Required work
Return the lines exactly as they appear, beginning at the line that contains "Click the green puzzle" and continuing through the end of the items.

Task material
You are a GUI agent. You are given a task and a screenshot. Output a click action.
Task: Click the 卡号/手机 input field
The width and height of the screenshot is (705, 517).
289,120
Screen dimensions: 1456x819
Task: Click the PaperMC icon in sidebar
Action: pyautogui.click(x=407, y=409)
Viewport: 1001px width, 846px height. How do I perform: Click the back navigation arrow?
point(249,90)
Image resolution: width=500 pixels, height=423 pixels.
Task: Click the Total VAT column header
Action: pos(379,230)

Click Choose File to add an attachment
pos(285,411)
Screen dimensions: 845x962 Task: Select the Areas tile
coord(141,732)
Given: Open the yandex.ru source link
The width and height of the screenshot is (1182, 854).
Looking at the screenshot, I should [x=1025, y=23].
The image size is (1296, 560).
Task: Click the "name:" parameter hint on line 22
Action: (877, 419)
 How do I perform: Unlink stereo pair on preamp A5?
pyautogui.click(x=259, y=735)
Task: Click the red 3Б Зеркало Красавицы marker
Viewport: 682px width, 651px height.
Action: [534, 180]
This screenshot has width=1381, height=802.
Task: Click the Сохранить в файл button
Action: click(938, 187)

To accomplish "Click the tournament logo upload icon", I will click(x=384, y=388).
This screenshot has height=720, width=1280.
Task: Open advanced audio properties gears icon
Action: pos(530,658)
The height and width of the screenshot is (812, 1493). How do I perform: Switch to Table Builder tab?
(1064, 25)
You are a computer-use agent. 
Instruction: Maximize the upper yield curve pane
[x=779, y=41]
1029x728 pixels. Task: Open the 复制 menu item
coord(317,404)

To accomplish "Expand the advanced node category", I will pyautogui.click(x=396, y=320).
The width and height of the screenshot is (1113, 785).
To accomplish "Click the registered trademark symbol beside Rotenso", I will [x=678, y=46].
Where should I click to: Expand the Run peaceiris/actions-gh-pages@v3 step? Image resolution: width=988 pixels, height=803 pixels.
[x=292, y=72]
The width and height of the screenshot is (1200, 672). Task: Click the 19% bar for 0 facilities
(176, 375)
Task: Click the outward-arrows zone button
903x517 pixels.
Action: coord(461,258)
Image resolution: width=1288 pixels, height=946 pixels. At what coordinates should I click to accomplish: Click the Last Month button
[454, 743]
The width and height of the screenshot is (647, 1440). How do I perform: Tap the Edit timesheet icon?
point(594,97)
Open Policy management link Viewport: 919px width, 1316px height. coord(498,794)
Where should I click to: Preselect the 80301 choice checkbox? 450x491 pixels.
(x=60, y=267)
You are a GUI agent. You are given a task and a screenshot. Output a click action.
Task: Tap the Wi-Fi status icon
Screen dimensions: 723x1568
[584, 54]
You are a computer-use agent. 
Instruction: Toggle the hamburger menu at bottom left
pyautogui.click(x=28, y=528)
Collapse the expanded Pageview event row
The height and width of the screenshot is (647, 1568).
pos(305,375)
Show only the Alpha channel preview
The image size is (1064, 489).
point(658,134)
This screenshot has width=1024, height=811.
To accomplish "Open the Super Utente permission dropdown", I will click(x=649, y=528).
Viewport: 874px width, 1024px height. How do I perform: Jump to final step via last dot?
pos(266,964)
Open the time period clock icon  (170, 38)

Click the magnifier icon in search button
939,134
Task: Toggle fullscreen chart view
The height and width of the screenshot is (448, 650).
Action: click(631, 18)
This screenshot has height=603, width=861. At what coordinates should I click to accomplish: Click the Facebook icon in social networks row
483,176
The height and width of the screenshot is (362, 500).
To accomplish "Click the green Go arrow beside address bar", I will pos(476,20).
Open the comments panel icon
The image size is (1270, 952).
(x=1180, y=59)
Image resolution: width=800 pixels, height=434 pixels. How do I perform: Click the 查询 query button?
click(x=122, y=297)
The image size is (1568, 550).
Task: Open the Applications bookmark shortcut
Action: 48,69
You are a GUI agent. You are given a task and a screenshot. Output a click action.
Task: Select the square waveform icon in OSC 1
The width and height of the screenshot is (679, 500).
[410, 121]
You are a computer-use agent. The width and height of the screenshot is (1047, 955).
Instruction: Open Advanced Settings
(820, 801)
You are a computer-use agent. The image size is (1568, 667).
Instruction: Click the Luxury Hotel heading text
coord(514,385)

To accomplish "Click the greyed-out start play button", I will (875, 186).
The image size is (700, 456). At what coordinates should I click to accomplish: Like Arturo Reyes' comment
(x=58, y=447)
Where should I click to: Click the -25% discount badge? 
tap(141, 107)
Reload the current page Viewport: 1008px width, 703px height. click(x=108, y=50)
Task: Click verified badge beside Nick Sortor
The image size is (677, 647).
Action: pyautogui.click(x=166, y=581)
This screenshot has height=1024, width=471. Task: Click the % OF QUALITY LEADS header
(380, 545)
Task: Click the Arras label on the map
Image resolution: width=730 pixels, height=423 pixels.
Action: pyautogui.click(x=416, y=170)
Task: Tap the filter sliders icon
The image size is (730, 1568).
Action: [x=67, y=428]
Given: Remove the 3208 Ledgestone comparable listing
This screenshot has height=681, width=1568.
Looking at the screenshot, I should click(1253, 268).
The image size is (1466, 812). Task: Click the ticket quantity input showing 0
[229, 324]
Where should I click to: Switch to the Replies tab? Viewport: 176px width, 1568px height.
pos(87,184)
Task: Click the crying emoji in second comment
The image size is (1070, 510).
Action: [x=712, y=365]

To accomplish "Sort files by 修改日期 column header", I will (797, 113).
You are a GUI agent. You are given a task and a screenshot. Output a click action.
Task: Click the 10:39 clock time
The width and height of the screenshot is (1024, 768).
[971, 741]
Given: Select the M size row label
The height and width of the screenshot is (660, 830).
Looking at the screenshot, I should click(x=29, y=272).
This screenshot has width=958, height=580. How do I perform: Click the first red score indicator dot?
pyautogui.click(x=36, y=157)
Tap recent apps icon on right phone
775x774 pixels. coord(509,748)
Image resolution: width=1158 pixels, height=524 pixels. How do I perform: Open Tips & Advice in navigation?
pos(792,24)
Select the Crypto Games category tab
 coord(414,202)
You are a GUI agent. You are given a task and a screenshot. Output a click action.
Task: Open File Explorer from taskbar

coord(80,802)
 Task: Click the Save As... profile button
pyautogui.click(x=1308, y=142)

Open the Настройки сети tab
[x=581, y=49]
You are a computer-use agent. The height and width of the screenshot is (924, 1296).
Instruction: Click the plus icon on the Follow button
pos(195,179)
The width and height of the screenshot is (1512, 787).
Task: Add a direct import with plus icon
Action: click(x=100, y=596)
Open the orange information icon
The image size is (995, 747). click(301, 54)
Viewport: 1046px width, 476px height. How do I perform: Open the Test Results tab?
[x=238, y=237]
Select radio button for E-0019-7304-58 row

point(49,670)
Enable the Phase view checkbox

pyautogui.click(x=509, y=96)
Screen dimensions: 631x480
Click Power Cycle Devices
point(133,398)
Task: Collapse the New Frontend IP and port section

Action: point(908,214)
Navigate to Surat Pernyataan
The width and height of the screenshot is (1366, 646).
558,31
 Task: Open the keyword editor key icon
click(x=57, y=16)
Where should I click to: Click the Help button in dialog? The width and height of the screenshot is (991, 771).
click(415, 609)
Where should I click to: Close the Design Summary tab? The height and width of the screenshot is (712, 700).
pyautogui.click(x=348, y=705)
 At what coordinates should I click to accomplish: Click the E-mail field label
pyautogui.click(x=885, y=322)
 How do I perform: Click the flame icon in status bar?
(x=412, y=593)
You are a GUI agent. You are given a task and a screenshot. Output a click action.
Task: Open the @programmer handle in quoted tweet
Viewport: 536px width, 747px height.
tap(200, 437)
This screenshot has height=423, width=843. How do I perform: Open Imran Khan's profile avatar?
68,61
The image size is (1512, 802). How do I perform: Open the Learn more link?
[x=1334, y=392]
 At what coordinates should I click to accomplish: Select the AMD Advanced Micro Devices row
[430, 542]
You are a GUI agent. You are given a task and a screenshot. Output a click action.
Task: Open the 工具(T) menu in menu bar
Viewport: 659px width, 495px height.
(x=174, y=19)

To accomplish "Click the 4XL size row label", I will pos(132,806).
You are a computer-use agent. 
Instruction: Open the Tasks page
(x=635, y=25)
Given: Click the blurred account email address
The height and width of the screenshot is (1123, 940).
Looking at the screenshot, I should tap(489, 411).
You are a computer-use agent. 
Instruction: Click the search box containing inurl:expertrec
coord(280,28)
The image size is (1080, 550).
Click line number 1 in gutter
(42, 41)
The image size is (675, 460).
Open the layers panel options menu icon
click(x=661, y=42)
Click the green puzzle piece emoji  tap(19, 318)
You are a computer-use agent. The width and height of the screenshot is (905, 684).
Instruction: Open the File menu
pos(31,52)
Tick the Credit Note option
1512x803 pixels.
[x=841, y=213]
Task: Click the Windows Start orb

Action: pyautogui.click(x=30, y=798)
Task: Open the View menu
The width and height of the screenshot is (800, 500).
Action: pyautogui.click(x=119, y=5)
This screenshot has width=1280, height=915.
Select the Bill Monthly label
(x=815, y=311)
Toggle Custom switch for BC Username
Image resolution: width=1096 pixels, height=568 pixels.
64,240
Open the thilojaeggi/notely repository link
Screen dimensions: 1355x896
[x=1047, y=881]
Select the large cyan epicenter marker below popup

Result
Click the green puzzle piece emoji  tap(19, 318)
You are a computer-use agent. The width and height of the screenshot is (905, 684).
Instruction: Open the File menu
pos(31,52)
Tick the Credit Note option
1512x803 pixels.
[x=841, y=213]
Task: Click the Windows Start orb

Action: pyautogui.click(x=30, y=798)
Task: Open the View menu
The width and height of the screenshot is (800, 500).
Action: pyautogui.click(x=119, y=5)
This screenshot has width=1280, height=915.
Select the Bill Monthly label
(x=815, y=311)
Toggle Custom switch for BC Username
Image resolution: width=1096 pixels, height=568 pixels.
64,240
Open the thilojaeggi/notely repository link
Screen dimensions: 1355x896
[x=1047, y=881]
Select the large cyan epicenter marker below popup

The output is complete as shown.